§ Task statement: Please revise the data from the line containing "coordinates (1338, 1152)." through the line containing "The width and height of the screenshot is (1344, 960).", replacing "screenshot" with "image" and leaving everything else unchanged.
== Provided entries ==
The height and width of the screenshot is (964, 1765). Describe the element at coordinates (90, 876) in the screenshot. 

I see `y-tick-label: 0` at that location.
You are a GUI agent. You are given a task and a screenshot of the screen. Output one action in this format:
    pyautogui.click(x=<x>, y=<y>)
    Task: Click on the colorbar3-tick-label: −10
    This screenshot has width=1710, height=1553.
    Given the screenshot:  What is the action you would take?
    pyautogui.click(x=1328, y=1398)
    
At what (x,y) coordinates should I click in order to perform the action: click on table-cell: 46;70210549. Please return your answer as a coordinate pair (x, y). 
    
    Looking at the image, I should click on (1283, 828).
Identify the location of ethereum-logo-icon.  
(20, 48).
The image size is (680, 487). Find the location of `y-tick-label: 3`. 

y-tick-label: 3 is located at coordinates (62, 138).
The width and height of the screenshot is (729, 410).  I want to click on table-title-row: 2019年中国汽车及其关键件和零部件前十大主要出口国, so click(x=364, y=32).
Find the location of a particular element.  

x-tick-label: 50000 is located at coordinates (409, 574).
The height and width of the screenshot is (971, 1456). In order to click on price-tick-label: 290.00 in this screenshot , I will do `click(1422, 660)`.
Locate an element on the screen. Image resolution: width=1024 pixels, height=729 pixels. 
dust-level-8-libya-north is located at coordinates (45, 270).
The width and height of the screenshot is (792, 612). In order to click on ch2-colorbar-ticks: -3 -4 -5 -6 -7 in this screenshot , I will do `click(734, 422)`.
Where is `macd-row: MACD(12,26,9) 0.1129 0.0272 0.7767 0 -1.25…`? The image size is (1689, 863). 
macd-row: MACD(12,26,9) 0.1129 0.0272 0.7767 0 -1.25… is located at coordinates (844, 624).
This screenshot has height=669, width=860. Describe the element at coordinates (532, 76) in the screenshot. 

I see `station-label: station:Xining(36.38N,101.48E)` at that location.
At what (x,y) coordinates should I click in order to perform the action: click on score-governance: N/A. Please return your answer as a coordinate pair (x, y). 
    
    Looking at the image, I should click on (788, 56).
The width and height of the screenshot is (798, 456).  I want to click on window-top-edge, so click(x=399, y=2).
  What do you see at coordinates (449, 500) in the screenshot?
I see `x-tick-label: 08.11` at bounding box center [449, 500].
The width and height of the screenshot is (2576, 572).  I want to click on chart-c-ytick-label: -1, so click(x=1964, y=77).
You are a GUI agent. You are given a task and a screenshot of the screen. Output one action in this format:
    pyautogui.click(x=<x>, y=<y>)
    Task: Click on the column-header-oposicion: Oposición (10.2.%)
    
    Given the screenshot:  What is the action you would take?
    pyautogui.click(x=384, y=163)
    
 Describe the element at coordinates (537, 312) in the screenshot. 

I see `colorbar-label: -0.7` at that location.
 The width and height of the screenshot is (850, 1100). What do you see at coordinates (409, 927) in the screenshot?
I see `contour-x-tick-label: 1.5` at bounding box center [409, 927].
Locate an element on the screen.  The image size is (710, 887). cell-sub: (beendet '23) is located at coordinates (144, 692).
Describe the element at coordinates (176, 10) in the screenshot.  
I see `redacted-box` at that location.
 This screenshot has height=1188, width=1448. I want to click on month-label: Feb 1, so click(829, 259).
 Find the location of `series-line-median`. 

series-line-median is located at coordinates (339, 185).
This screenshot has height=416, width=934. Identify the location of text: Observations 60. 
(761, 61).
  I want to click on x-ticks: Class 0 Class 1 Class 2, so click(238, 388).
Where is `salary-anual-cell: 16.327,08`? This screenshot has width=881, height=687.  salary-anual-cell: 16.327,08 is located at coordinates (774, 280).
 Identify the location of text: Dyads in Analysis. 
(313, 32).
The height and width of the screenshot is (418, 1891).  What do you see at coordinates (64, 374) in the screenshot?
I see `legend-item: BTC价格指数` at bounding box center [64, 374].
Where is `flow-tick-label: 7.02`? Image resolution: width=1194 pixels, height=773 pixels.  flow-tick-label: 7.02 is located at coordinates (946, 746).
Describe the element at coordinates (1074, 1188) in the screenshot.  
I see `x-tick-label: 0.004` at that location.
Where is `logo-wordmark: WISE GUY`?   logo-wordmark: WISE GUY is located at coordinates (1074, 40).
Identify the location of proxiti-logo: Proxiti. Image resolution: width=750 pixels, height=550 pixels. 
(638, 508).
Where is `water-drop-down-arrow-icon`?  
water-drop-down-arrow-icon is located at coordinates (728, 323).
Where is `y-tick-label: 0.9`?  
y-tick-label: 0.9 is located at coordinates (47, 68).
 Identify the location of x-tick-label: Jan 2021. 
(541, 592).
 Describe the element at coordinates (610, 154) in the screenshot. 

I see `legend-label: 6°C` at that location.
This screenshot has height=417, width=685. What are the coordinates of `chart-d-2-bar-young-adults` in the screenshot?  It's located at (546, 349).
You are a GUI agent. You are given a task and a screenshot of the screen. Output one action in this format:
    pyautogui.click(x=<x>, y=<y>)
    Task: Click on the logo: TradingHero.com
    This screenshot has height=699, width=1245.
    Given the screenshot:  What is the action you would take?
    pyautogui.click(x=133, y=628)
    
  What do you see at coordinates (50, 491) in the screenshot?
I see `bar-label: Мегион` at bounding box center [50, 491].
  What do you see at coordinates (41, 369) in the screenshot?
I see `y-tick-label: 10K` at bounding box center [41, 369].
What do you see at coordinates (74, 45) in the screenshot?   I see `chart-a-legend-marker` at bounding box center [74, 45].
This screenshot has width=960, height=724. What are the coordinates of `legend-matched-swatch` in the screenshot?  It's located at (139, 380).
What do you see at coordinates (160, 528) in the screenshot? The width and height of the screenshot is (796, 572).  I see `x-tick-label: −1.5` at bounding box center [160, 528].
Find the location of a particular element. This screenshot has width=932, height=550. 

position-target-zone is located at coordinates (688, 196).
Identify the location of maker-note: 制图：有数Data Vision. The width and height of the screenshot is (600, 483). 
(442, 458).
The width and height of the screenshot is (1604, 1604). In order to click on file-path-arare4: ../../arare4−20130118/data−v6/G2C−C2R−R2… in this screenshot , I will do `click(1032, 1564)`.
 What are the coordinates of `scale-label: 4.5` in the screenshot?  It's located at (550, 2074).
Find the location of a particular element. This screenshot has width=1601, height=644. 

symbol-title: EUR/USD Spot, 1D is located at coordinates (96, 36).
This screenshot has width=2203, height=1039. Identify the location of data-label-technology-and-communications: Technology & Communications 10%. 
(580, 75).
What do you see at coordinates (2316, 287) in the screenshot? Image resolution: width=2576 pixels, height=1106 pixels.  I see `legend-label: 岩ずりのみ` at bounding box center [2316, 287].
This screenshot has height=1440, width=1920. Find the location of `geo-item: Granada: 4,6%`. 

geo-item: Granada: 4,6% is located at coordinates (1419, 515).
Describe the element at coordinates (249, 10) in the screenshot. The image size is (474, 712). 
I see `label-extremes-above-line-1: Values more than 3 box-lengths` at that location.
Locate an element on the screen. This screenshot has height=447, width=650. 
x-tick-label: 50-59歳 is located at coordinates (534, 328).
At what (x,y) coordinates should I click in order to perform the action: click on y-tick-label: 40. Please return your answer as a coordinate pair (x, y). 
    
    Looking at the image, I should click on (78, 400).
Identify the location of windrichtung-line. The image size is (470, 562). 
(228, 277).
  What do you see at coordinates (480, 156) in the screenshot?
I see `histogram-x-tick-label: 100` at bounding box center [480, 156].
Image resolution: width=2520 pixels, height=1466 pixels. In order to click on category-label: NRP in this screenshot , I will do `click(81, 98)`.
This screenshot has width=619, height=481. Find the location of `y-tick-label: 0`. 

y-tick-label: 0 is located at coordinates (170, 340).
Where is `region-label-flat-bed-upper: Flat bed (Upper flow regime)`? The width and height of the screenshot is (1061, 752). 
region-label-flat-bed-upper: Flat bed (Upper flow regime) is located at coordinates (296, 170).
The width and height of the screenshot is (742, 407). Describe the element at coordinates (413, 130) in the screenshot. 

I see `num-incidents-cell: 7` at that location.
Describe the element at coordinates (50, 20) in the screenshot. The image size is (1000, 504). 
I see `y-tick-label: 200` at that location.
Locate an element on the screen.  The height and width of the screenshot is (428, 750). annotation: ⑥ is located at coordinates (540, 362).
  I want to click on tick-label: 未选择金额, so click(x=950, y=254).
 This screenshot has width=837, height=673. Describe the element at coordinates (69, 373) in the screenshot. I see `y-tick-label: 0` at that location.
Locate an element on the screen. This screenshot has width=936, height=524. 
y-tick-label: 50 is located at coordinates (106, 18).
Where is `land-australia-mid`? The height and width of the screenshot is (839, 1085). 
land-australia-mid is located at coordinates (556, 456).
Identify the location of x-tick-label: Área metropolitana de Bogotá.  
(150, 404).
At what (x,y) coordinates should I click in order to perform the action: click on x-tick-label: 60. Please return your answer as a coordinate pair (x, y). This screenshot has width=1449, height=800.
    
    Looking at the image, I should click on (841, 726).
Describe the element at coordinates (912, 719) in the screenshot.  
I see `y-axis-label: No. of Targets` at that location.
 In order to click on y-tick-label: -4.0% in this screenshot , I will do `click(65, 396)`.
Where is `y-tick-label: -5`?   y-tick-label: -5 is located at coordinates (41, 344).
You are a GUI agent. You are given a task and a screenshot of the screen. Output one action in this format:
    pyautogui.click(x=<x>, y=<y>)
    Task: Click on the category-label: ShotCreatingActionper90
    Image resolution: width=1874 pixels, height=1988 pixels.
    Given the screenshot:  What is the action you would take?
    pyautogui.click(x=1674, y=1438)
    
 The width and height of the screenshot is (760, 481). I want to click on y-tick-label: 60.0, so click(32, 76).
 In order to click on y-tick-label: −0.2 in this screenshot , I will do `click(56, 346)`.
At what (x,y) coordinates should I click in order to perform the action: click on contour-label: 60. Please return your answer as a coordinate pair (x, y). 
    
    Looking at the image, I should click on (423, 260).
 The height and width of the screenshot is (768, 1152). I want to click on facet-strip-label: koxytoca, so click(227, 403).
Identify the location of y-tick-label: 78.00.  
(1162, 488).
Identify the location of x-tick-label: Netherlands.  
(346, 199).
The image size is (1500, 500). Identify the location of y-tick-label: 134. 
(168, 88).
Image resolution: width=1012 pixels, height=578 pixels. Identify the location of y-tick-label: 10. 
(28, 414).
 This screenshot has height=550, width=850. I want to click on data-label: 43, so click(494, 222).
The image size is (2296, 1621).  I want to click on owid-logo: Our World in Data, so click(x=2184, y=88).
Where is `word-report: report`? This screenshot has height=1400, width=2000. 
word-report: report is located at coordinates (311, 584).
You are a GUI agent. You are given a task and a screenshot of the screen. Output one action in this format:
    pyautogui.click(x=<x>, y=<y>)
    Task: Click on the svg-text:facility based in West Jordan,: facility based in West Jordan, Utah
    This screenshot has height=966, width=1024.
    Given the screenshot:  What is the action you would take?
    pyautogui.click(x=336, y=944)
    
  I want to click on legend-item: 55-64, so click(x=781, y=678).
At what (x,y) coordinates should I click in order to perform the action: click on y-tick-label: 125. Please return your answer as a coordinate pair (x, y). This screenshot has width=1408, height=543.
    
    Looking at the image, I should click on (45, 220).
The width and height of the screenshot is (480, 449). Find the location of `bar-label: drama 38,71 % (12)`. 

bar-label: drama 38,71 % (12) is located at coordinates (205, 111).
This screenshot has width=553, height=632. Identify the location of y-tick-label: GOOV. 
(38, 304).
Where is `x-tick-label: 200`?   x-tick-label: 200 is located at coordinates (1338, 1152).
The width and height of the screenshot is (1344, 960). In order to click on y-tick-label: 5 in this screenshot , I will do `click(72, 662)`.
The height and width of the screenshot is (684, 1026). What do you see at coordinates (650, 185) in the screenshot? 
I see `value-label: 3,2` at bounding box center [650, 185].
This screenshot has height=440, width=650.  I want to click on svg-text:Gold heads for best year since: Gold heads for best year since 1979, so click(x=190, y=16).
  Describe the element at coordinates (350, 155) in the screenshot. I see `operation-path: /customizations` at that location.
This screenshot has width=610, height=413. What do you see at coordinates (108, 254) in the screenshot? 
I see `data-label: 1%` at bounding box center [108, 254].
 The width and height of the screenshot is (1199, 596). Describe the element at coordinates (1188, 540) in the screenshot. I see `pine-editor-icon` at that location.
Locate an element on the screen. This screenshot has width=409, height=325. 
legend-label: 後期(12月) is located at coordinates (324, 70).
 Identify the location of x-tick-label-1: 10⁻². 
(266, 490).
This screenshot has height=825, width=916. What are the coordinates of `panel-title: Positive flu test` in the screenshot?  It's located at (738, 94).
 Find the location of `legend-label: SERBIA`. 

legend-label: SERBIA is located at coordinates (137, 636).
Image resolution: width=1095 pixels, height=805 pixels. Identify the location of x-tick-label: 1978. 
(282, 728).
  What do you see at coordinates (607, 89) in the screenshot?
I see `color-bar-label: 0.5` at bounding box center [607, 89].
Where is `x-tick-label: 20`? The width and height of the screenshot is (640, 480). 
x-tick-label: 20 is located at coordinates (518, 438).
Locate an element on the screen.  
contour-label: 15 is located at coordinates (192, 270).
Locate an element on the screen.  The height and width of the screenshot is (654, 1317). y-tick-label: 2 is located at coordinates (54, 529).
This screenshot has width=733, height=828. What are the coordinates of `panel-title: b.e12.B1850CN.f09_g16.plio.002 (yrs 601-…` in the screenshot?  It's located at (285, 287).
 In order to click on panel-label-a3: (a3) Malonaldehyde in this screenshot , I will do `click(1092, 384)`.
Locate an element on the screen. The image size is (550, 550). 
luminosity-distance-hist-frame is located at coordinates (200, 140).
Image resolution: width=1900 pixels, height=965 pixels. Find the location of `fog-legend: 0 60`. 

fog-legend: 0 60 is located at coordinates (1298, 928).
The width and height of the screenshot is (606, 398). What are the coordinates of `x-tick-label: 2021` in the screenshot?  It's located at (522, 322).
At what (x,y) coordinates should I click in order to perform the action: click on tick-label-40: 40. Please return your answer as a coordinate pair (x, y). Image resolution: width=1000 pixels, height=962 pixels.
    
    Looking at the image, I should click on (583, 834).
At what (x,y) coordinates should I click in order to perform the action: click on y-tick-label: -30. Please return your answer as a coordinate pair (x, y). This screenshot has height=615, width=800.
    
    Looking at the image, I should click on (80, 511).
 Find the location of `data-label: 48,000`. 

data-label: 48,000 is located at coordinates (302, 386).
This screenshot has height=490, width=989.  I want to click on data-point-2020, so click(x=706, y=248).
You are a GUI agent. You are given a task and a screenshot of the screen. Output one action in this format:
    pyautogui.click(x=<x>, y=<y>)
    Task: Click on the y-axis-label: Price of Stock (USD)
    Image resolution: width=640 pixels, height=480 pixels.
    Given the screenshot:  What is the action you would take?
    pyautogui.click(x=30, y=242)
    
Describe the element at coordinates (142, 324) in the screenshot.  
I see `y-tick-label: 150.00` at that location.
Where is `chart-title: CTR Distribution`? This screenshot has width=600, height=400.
===
§ Your solution:
Where is `x-tick-label: 200`?   x-tick-label: 200 is located at coordinates (1338, 1152).
The width and height of the image is (1344, 960). In order to click on y-tick-label: 5 in this image , I will do `click(72, 662)`.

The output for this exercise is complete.